• Task goal
Update the records from the line containing "The height and width of the screenshot is (605, 908)." through the line containing "The width and height of the screenshot is (2352, 1568)." by changing "Identify the location of" to "Give the coordinates of" and leaving all else as it is. Return only those lines.

• The input
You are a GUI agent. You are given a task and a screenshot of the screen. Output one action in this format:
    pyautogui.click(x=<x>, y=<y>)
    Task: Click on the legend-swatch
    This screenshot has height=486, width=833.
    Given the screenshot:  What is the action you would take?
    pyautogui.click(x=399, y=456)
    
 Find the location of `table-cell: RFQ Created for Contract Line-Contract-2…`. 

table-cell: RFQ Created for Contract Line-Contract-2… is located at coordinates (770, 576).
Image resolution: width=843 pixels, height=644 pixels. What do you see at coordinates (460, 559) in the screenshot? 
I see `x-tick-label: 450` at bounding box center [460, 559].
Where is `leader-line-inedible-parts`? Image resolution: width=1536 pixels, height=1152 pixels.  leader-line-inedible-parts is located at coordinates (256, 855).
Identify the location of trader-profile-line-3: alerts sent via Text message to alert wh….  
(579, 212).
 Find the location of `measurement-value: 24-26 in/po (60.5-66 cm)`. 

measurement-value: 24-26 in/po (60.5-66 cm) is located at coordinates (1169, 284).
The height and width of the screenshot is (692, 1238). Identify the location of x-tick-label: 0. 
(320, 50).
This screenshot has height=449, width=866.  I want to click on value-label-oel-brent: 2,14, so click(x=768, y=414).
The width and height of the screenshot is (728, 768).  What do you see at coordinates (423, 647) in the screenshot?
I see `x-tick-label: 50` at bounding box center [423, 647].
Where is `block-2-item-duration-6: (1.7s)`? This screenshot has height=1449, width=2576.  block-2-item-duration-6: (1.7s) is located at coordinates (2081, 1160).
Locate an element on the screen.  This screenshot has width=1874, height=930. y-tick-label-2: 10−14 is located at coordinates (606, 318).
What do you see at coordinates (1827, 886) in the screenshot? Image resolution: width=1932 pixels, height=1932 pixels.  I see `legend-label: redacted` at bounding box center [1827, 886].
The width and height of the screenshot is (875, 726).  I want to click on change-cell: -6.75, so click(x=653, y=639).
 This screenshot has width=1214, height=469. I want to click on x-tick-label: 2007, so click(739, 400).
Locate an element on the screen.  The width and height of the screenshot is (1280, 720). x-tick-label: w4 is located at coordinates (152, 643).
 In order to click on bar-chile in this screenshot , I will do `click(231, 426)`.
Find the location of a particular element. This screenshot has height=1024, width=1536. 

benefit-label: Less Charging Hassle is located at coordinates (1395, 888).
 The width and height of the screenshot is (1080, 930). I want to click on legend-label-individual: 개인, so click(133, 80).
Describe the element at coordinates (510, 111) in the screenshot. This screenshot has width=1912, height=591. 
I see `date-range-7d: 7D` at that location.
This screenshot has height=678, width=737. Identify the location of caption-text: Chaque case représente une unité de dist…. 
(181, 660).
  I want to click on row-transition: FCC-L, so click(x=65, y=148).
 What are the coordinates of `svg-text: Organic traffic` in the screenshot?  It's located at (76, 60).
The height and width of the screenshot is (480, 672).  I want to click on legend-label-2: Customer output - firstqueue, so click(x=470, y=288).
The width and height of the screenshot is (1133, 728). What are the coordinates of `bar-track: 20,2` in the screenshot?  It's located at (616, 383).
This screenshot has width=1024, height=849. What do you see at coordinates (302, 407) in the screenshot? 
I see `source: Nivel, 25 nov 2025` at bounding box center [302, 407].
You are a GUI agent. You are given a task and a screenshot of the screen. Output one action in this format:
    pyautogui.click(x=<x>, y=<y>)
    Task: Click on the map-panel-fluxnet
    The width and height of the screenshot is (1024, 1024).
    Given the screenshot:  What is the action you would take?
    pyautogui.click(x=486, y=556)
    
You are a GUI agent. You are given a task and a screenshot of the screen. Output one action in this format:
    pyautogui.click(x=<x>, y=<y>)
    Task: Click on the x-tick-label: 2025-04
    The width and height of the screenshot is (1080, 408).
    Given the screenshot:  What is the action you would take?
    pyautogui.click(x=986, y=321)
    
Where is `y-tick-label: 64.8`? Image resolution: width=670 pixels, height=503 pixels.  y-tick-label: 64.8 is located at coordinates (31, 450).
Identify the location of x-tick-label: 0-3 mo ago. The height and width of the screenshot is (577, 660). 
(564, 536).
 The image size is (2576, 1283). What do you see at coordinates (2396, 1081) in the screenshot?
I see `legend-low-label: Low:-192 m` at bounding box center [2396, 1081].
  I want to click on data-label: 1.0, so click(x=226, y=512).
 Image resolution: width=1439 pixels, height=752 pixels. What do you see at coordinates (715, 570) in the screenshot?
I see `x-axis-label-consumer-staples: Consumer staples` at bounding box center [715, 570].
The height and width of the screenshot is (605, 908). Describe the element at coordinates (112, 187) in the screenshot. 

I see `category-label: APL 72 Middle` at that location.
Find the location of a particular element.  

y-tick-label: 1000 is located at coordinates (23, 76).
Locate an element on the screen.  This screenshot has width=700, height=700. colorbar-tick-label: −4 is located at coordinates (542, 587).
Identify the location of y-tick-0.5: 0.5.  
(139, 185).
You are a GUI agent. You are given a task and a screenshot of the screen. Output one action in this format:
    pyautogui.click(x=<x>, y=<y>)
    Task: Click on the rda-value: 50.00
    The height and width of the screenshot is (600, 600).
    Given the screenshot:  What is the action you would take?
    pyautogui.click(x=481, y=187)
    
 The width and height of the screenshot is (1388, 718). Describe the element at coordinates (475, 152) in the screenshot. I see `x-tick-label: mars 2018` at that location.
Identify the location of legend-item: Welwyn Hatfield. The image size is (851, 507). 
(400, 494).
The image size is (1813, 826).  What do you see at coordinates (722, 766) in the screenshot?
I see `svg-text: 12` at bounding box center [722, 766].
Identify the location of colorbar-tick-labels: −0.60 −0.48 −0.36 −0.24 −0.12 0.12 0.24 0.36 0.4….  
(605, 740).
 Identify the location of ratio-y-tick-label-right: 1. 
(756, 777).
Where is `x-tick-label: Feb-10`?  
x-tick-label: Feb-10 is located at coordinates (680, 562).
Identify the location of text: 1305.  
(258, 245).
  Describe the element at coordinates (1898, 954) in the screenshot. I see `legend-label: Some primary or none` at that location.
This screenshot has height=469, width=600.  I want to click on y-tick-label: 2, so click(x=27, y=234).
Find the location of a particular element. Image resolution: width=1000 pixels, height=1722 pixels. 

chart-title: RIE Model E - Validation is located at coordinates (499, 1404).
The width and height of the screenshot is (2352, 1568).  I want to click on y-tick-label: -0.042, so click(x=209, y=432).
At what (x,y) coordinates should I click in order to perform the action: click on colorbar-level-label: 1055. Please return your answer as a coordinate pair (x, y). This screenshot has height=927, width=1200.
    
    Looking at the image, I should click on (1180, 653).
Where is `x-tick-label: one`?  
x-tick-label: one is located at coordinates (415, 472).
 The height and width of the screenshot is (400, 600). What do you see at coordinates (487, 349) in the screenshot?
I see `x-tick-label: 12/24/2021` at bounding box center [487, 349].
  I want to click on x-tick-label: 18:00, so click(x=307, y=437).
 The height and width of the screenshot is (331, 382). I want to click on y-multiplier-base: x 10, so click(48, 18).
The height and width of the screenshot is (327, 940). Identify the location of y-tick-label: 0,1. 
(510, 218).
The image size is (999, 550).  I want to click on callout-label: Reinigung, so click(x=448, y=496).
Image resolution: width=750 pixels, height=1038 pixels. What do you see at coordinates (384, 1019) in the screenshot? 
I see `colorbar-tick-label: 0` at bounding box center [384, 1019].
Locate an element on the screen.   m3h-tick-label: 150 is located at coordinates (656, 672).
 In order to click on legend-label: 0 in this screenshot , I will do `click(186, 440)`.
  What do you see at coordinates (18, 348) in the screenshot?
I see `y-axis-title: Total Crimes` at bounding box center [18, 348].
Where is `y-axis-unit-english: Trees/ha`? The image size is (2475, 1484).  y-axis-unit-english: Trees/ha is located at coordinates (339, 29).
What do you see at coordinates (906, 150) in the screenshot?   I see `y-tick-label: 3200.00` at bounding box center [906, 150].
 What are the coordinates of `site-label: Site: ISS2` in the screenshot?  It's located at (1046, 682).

• Task answer
The height and width of the screenshot is (605, 908). Describe the element at coordinates (112, 187) in the screenshot. 

I see `category-label: APL 72 Middle` at that location.
Find the location of a particular element.  

y-tick-label: 1000 is located at coordinates (23, 76).
Locate an element on the screen.  This screenshot has width=700, height=700. colorbar-tick-label: −4 is located at coordinates (542, 587).
Give the coordinates of y-tick-0.5: 0.5.  
(139, 185).
You are a GUI agent. You are given a task and a screenshot of the screen. Output one action in this format:
    pyautogui.click(x=<x>, y=<y>)
    Task: Click on the rda-value: 50.00
    The height and width of the screenshot is (600, 600).
    Given the screenshot:  What is the action you would take?
    pyautogui.click(x=481, y=187)
    
 The width and height of the screenshot is (1388, 718). Describe the element at coordinates (475, 152) in the screenshot. I see `x-tick-label: mars 2018` at that location.
Give the coordinates of legend-item: Welwyn Hatfield. The image size is (851, 507). 
(400, 494).
The image size is (1813, 826).  What do you see at coordinates (722, 766) in the screenshot?
I see `svg-text: 12` at bounding box center [722, 766].
Give the coordinates of colorbar-tick-labels: −0.60 −0.48 −0.36 −0.24 −0.12 0.12 0.24 0.36 0.4….  
(605, 740).
 Give the coordinates of ratio-y-tick-label-right: 1. 
(756, 777).
Where is `x-tick-label: Feb-10`?  
x-tick-label: Feb-10 is located at coordinates (680, 562).
Give the coordinates of text: 1305.  
(258, 245).
  Describe the element at coordinates (1898, 954) in the screenshot. I see `legend-label: Some primary or none` at that location.
This screenshot has height=469, width=600.  I want to click on y-tick-label: 2, so click(x=27, y=234).
Find the location of a particular element. Image resolution: width=1000 pixels, height=1722 pixels. 

chart-title: RIE Model E - Validation is located at coordinates (499, 1404).
The width and height of the screenshot is (2352, 1568).  I want to click on y-tick-label: -0.042, so click(x=209, y=432).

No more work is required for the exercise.